▶ About this exercise: Every entry here should be copied exactly.

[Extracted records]
--

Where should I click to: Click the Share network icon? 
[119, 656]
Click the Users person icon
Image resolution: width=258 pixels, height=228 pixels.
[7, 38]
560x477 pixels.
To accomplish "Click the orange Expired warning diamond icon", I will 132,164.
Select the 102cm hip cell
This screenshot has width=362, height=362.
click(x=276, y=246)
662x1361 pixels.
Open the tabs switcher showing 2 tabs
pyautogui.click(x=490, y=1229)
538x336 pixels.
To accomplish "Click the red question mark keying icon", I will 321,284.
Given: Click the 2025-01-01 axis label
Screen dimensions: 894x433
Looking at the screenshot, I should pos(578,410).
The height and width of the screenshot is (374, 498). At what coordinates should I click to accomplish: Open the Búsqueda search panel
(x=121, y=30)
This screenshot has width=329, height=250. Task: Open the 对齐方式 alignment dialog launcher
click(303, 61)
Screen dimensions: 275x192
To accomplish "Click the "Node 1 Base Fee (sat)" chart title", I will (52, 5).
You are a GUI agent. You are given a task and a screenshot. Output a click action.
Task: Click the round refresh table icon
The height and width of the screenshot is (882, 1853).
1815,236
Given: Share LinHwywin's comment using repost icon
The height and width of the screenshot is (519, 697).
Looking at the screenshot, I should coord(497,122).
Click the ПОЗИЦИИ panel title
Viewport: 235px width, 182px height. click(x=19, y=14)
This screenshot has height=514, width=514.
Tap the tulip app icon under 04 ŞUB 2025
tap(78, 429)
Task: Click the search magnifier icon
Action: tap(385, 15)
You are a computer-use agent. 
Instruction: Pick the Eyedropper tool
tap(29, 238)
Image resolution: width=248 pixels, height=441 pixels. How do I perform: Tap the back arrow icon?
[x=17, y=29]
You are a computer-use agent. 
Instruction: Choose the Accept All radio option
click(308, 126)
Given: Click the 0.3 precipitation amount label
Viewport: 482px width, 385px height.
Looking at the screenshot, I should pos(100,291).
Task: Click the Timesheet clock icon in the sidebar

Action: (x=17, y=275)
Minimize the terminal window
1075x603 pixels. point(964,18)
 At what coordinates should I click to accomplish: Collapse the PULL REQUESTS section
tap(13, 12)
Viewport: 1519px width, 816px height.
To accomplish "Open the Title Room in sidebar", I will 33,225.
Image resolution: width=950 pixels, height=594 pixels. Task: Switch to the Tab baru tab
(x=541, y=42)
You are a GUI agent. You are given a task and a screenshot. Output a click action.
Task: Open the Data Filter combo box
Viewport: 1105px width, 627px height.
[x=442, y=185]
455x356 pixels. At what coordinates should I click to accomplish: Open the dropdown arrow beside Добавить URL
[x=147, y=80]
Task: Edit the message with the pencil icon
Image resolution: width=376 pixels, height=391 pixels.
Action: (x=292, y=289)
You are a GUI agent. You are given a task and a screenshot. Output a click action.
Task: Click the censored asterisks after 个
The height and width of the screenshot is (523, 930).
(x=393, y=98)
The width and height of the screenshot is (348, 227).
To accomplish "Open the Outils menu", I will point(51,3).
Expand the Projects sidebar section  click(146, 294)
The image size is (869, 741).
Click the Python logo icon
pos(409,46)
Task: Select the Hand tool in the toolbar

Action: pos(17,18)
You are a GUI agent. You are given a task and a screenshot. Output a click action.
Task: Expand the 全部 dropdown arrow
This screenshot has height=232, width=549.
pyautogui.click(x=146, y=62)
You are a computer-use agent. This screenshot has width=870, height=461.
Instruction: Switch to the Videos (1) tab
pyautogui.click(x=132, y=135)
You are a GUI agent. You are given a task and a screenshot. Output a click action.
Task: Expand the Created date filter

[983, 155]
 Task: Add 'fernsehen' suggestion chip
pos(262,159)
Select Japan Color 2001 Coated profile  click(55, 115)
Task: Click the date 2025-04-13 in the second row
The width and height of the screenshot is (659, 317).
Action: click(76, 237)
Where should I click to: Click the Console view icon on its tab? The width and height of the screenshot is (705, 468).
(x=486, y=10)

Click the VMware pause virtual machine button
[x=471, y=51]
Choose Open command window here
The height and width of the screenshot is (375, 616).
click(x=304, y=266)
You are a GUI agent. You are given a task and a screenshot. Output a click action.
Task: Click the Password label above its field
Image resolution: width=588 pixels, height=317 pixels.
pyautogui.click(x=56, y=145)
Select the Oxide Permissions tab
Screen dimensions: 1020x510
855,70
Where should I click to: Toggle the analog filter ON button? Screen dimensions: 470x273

--

▶ Your response:
Where should I click to: Click the Share network icon? 
[119, 656]
Click the Users person icon
Image resolution: width=258 pixels, height=228 pixels.
[7, 38]
560x477 pixels.
To accomplish "Click the orange Expired warning diamond icon", I will 132,164.
Select the 102cm hip cell
This screenshot has width=362, height=362.
click(x=276, y=246)
662x1361 pixels.
Open the tabs switcher showing 2 tabs
pyautogui.click(x=490, y=1229)
538x336 pixels.
To accomplish "Click the red question mark keying icon", I will 321,284.
Given: Click the 2025-01-01 axis label
Screen dimensions: 894x433
Looking at the screenshot, I should pos(578,410).
The height and width of the screenshot is (374, 498). At what coordinates should I click to accomplish: Open the Búsqueda search panel
(x=121, y=30)
This screenshot has width=329, height=250. Task: Open the 对齐方式 alignment dialog launcher
click(303, 61)
Screen dimensions: 275x192
To accomplish "Click the "Node 1 Base Fee (sat)" chart title", I will (52, 5).
You are a GUI agent. You are given a task and a screenshot. Output a click action.
Task: Click the round refresh table icon
The height and width of the screenshot is (882, 1853).
1815,236
Given: Share LinHwywin's comment using repost icon
The height and width of the screenshot is (519, 697).
Looking at the screenshot, I should coord(497,122).
Click the ПОЗИЦИИ panel title
Viewport: 235px width, 182px height. click(x=19, y=14)
This screenshot has height=514, width=514.
Tap the tulip app icon under 04 ŞUB 2025
tap(78, 429)
Task: Click the search magnifier icon
Action: tap(385, 15)
You are a computer-use agent. 
Instruction: Pick the Eyedropper tool
tap(29, 238)
Image resolution: width=248 pixels, height=441 pixels. How do I perform: Tap the back arrow icon?
[x=17, y=29]
You are a computer-use agent. 
Instruction: Choose the Accept All radio option
click(308, 126)
Given: Click the 0.3 precipitation amount label
Viewport: 482px width, 385px height.
Looking at the screenshot, I should pos(100,291).
Task: Click the Timesheet clock icon in the sidebar

Action: (x=17, y=275)
Minimize the terminal window
1075x603 pixels. point(964,18)
 At what coordinates should I click to accomplish: Collapse the PULL REQUESTS section
tap(13, 12)
Viewport: 1519px width, 816px height.
To accomplish "Open the Title Room in sidebar", I will 33,225.
Image resolution: width=950 pixels, height=594 pixels. Task: Switch to the Tab baru tab
(x=541, y=42)
You are a GUI agent. You are given a task and a screenshot. Output a click action.
Task: Open the Data Filter combo box
Viewport: 1105px width, 627px height.
[x=442, y=185]
455x356 pixels. At what coordinates should I click to accomplish: Open the dropdown arrow beside Добавить URL
[x=147, y=80]
Task: Edit the message with the pencil icon
Image resolution: width=376 pixels, height=391 pixels.
Action: (x=292, y=289)
You are a GUI agent. You are given a task and a screenshot. Output a click action.
Task: Click the censored asterisks after 个
The height and width of the screenshot is (523, 930).
(x=393, y=98)
The width and height of the screenshot is (348, 227).
To accomplish "Open the Outils menu", I will point(51,3).
Expand the Projects sidebar section  click(146, 294)
The image size is (869, 741).
Click the Python logo icon
pos(409,46)
Task: Select the Hand tool in the toolbar

Action: pos(17,18)
You are a GUI agent. You are given a task and a screenshot. Output a click action.
Task: Expand the 全部 dropdown arrow
This screenshot has height=232, width=549.
pyautogui.click(x=146, y=62)
You are a computer-use agent. This screenshot has width=870, height=461.
Instruction: Switch to the Videos (1) tab
pyautogui.click(x=132, y=135)
You are a GUI agent. You are given a task and a screenshot. Output a click action.
Task: Expand the Created date filter

[983, 155]
 Task: Add 'fernsehen' suggestion chip
pos(262,159)
Select Japan Color 2001 Coated profile  click(55, 115)
Task: Click the date 2025-04-13 in the second row
The width and height of the screenshot is (659, 317).
Action: click(76, 237)
Where should I click to: Click the Console view icon on its tab? The width and height of the screenshot is (705, 468).
(x=486, y=10)

Click the VMware pause virtual machine button
[x=471, y=51]
Choose Open command window here
The height and width of the screenshot is (375, 616).
click(x=304, y=266)
You are a GUI agent. You are given a task and a screenshot. Output a click action.
Task: Click the Password label above its field
Image resolution: width=588 pixels, height=317 pixels.
pyautogui.click(x=56, y=145)
Select the Oxide Permissions tab
Screen dimensions: 1020x510
855,70
Where should I click to: Toggle the analog filter ON button? Screen dimensions: 470x273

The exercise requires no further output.